[Stored records]
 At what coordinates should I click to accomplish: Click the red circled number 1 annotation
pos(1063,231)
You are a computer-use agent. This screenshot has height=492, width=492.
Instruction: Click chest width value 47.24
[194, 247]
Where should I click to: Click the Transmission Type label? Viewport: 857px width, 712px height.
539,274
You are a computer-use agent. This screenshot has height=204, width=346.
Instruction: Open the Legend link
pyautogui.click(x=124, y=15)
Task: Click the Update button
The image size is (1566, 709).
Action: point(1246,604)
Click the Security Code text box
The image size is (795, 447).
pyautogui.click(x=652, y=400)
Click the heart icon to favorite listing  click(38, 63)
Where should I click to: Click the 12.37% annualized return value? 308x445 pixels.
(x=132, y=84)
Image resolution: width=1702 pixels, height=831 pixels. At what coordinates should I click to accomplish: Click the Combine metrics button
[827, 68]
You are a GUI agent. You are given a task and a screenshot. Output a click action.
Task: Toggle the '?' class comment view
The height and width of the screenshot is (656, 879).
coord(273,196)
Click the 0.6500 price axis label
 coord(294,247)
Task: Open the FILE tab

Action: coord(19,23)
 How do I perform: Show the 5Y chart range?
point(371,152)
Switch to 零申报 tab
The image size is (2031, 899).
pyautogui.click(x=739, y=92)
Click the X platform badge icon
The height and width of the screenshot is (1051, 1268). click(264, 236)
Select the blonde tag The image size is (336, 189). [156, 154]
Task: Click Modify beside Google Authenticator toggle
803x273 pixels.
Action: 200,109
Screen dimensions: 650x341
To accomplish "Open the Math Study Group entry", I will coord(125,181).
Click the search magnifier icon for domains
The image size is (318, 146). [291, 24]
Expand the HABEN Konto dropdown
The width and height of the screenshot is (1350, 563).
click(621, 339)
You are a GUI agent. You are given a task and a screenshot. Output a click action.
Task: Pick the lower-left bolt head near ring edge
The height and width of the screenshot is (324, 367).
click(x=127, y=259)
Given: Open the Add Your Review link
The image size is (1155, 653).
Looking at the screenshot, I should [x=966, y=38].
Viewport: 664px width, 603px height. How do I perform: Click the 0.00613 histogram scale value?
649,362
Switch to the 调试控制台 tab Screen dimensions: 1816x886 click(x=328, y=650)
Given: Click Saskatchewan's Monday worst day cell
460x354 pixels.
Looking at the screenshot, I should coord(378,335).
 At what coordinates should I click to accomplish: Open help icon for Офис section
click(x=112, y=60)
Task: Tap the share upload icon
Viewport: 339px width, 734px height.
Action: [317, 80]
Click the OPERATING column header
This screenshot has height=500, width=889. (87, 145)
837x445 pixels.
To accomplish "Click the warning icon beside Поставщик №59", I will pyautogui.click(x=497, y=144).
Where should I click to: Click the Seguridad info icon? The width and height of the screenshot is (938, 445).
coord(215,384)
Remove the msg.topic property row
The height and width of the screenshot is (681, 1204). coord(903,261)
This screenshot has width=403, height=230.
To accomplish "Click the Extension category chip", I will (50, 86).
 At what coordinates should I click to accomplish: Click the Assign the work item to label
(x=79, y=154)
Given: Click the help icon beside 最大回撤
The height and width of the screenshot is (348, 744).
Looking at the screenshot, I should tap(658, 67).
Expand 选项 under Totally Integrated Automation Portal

Your instructions:
Every entry is to be copied exactly, with none omitted.

Task response:
 At what coordinates should I click to accomplish: Click the red circled number 1 annotation
pos(1063,231)
You are a computer-use agent. This screenshot has height=492, width=492.
Instruction: Click chest width value 47.24
[194, 247]
Where should I click to: Click the Transmission Type label? Viewport: 857px width, 712px height.
539,274
You are a computer-use agent. This screenshot has height=204, width=346.
Instruction: Open the Legend link
pyautogui.click(x=124, y=15)
Task: Click the Update button
The image size is (1566, 709).
Action: point(1246,604)
Click the Security Code text box
The image size is (795, 447).
pyautogui.click(x=652, y=400)
Click the heart icon to favorite listing  click(38, 63)
Where should I click to: Click the 12.37% annualized return value? 308x445 pixels.
(x=132, y=84)
Image resolution: width=1702 pixels, height=831 pixels. At what coordinates should I click to accomplish: Click the Combine metrics button
[827, 68]
You are a GUI agent. You are given a task and a screenshot. Output a click action.
Task: Toggle the '?' class comment view
The height and width of the screenshot is (656, 879).
coord(273,196)
Click the 0.6500 price axis label
 coord(294,247)
Task: Open the FILE tab

Action: coord(19,23)
 How do I perform: Show the 5Y chart range?
point(371,152)
Switch to 零申报 tab
The image size is (2031, 899).
pyautogui.click(x=739, y=92)
Click the X platform badge icon
The height and width of the screenshot is (1051, 1268). click(264, 236)
Select the blonde tag The image size is (336, 189). [156, 154]
Task: Click Modify beside Google Authenticator toggle
803x273 pixels.
Action: 200,109
Screen dimensions: 650x341
To accomplish "Open the Math Study Group entry", I will coord(125,181).
Click the search magnifier icon for domains
The image size is (318, 146). [291, 24]
Expand the HABEN Konto dropdown
The width and height of the screenshot is (1350, 563).
click(621, 339)
You are a GUI agent. You are given a task and a screenshot. Output a click action.
Task: Pick the lower-left bolt head near ring edge
The height and width of the screenshot is (324, 367).
click(x=127, y=259)
Given: Open the Add Your Review link
The image size is (1155, 653).
Looking at the screenshot, I should [x=966, y=38].
Viewport: 664px width, 603px height. How do I perform: Click the 0.00613 histogram scale value?
649,362
Switch to the 调试控制台 tab Screen dimensions: 1816x886 click(x=328, y=650)
Given: Click Saskatchewan's Monday worst day cell
460x354 pixels.
Looking at the screenshot, I should coord(378,335).
 At what coordinates should I click to accomplish: Open help icon for Офис section
click(x=112, y=60)
Task: Tap the share upload icon
Viewport: 339px width, 734px height.
Action: [317, 80]
Click the OPERATING column header
This screenshot has height=500, width=889. (87, 145)
837x445 pixels.
To accomplish "Click the warning icon beside Поставщик №59", I will pyautogui.click(x=497, y=144).
Where should I click to: Click the Seguridad info icon? The width and height of the screenshot is (938, 445).
coord(215,384)
Remove the msg.topic property row
The height and width of the screenshot is (681, 1204). coord(903,261)
This screenshot has width=403, height=230.
To accomplish "Click the Extension category chip", I will (50, 86).
 At what coordinates should I click to accomplish: Click the Assign the work item to label
(x=79, y=154)
Given: Click the help icon beside 最大回撤
The height and width of the screenshot is (348, 744).
Looking at the screenshot, I should tap(658, 67).
Expand 选项 under Totally Integrated Automation Portal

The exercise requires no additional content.